OBJECTIVE To develop selleck screening library a rules-based system for naming drugs and devices commonly used in dermatologic surgery that generates identifiers and modifiers that are clear, complete, and brief.
METHODS Using an iterative modified consensus process, five subject-area Sotrastaurin work groups of the ASDS Lexicon Task Force were charged with developing standard terminology for the drugs and devices subsumed under their topic. A subcommittee comprising the chairs of the workgroups initially developed the general rules that guided the consensus process; subsequently, this subcommittee merged the 5 resulting documents into a single work product. Two external reviewers with expertise in dermatologic drugs and devices reviewed the final document for errors and omissions.
RESULTS General characteristics sought in systematic names included: brevity, clarity, non-overlapping (mutually exclusive) nature, within-class similarity, preservation of current usage when possible,
and potential for inclusion of future refinements.

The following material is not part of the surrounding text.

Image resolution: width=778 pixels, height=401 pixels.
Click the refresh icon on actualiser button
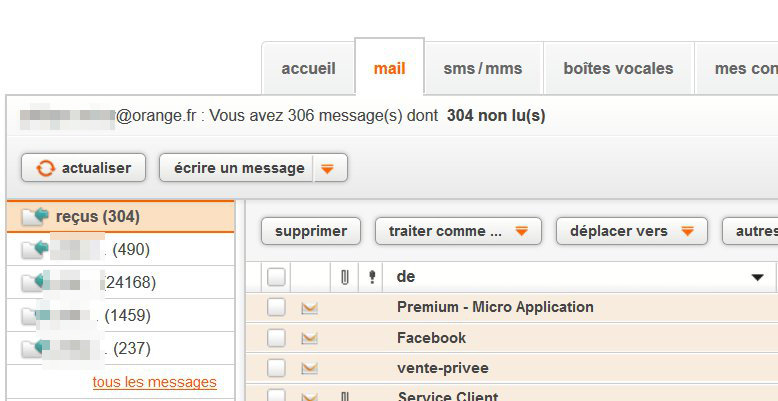pos(46,168)
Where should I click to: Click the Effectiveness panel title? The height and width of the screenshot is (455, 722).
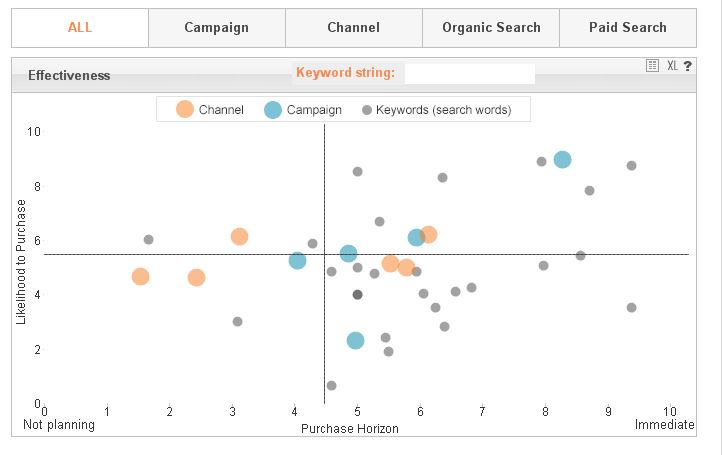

CONCLUSION Naming of drugs and devices in dermatologic surgery can be improved to increase comprehensibility and utility in both clinical and research contexts. Particularly for devices, the use of systematic names can reduce repeated mention of proprietary names in scientific discourse. Any naming system should be amenable to modification, correction, and the continual incorporation of novel agents.”
“Questions under study: To determine the perception of primary care physicians regarding the risk of subsequent atherothrombotic events in patients with established cardiovascular (CV) disease, and to correlate this perception with documented antithrombotic therapy.